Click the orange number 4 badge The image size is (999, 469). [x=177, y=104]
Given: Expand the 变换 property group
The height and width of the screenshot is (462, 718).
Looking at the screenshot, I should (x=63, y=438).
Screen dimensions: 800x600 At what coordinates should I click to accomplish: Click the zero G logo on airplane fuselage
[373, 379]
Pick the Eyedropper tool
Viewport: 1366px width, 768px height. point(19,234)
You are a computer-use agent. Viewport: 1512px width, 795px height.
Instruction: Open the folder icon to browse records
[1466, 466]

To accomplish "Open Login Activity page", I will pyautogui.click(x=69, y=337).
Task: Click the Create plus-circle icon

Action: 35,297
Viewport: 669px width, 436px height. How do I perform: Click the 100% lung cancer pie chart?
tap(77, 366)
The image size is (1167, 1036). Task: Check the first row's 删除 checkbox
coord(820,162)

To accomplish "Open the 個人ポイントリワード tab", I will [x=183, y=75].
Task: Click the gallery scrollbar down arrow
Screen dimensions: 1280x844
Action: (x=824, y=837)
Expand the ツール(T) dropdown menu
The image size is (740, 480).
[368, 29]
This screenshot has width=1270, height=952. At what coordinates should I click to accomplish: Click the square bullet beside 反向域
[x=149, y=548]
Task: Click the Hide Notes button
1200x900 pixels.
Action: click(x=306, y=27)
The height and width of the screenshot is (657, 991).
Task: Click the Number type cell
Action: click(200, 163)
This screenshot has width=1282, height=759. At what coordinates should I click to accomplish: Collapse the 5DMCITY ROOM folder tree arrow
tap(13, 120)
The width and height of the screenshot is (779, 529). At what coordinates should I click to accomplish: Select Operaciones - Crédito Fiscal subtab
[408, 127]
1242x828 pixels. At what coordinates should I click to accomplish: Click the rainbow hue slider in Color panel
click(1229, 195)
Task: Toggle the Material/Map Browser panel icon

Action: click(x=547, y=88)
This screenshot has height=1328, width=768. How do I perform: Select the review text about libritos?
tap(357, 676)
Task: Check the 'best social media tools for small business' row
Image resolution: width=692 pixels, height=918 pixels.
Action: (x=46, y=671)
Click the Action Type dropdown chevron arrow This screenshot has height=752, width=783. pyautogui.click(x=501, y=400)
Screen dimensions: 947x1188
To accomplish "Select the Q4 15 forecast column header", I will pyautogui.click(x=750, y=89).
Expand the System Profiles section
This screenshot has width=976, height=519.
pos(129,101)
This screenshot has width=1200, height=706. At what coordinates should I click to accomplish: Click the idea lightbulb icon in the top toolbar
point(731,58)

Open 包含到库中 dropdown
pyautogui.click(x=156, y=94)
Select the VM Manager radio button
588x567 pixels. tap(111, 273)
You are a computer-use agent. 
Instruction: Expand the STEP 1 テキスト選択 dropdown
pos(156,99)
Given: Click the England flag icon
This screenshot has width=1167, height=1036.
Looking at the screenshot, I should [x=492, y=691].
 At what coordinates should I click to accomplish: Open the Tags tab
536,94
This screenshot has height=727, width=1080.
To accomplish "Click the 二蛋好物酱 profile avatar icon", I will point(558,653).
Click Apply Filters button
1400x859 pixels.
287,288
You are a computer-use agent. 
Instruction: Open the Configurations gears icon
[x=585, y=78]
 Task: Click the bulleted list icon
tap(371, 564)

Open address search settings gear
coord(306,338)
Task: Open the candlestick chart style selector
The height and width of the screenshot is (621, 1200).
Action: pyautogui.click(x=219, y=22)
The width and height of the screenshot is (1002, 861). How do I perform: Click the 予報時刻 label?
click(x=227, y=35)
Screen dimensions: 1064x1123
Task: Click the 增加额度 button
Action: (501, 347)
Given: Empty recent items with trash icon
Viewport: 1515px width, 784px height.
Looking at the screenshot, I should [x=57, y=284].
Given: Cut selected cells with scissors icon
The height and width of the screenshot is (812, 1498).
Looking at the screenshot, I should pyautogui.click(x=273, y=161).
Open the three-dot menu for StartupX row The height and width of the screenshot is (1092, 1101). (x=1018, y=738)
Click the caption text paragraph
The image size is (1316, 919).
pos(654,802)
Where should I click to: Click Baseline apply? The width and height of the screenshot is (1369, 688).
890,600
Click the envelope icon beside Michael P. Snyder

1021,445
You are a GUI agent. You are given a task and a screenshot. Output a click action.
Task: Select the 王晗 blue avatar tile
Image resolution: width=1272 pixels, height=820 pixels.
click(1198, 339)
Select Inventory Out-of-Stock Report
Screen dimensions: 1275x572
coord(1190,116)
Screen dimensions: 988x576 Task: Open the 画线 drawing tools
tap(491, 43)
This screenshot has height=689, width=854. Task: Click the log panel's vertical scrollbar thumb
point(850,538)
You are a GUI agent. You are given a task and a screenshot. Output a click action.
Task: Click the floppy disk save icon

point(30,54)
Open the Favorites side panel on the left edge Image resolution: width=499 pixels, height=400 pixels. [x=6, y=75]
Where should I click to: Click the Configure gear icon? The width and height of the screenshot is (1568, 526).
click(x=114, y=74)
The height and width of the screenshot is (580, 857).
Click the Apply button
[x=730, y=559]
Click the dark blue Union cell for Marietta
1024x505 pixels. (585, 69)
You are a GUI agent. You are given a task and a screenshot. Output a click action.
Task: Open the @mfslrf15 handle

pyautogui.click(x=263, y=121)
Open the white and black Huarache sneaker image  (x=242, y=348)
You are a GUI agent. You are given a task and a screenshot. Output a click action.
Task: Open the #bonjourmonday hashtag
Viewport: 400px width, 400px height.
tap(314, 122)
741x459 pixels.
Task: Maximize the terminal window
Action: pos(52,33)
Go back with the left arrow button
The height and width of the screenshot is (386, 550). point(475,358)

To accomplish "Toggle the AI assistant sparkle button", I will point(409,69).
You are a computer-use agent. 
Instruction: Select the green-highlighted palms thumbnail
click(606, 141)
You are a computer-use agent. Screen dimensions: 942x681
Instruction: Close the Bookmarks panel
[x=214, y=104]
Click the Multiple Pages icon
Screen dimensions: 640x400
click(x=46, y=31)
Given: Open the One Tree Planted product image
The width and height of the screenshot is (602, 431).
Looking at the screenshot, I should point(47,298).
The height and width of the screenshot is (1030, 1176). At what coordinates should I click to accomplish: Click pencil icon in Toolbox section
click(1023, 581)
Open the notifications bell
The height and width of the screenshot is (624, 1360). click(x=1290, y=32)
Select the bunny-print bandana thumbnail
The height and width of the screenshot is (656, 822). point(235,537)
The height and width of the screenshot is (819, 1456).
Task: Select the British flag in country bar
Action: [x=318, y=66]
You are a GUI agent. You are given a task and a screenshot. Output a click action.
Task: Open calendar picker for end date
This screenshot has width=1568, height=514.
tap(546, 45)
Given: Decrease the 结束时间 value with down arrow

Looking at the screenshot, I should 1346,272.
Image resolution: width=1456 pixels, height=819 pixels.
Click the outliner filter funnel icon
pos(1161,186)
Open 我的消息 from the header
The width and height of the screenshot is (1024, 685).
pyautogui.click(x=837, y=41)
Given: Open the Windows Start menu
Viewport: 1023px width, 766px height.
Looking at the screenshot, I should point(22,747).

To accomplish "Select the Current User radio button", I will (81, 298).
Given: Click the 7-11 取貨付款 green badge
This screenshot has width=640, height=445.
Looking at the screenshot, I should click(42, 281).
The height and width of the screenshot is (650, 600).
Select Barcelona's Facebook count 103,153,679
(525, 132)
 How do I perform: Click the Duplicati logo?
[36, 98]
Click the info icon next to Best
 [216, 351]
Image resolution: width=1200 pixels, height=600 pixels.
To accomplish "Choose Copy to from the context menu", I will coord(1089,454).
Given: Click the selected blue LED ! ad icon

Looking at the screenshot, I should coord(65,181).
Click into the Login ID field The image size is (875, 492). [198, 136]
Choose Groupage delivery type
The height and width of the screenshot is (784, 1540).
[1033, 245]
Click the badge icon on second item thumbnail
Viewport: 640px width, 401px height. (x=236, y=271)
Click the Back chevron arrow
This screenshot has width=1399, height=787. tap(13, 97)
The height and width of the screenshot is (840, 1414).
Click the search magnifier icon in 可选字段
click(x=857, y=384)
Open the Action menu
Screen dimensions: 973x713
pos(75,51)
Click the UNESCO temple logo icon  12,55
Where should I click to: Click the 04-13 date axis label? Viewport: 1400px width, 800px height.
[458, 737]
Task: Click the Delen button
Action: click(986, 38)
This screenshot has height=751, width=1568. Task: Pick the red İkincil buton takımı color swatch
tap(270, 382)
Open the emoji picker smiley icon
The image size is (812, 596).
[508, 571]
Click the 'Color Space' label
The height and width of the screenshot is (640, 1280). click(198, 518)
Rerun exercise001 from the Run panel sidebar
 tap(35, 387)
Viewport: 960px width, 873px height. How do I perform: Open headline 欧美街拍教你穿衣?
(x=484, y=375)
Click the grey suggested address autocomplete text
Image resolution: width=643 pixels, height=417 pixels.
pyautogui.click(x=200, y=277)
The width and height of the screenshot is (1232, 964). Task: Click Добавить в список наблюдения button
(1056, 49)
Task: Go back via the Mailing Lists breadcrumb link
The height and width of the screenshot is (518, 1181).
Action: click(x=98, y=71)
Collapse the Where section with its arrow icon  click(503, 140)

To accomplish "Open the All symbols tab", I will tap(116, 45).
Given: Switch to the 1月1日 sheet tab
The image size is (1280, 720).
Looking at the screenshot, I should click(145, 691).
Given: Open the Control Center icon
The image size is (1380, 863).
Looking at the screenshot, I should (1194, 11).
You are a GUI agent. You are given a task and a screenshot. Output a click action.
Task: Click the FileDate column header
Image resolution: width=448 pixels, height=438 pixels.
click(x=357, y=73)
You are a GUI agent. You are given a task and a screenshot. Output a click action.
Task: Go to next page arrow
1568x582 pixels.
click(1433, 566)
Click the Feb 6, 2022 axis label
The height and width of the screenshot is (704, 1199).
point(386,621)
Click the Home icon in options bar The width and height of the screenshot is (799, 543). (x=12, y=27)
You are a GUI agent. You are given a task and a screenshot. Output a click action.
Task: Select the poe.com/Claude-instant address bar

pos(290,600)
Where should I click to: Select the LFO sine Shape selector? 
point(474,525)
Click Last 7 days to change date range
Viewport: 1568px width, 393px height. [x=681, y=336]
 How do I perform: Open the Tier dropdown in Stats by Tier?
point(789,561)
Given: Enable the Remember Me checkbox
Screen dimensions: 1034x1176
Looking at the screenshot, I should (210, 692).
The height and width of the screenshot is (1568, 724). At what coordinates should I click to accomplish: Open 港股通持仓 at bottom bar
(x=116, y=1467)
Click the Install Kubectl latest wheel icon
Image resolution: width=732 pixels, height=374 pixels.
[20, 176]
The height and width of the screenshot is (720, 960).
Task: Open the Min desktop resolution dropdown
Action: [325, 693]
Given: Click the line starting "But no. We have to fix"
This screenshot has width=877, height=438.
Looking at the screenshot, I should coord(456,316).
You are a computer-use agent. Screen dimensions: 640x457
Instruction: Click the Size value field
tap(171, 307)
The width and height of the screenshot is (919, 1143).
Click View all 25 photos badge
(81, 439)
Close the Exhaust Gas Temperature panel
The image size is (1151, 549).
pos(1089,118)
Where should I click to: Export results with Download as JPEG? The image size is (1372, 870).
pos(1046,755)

Exercise objective
Select and copy every line from the records that includes the word "picker".

Reply to the task
Task: Open calendar picker for end date
Open the emoji picker smiley icon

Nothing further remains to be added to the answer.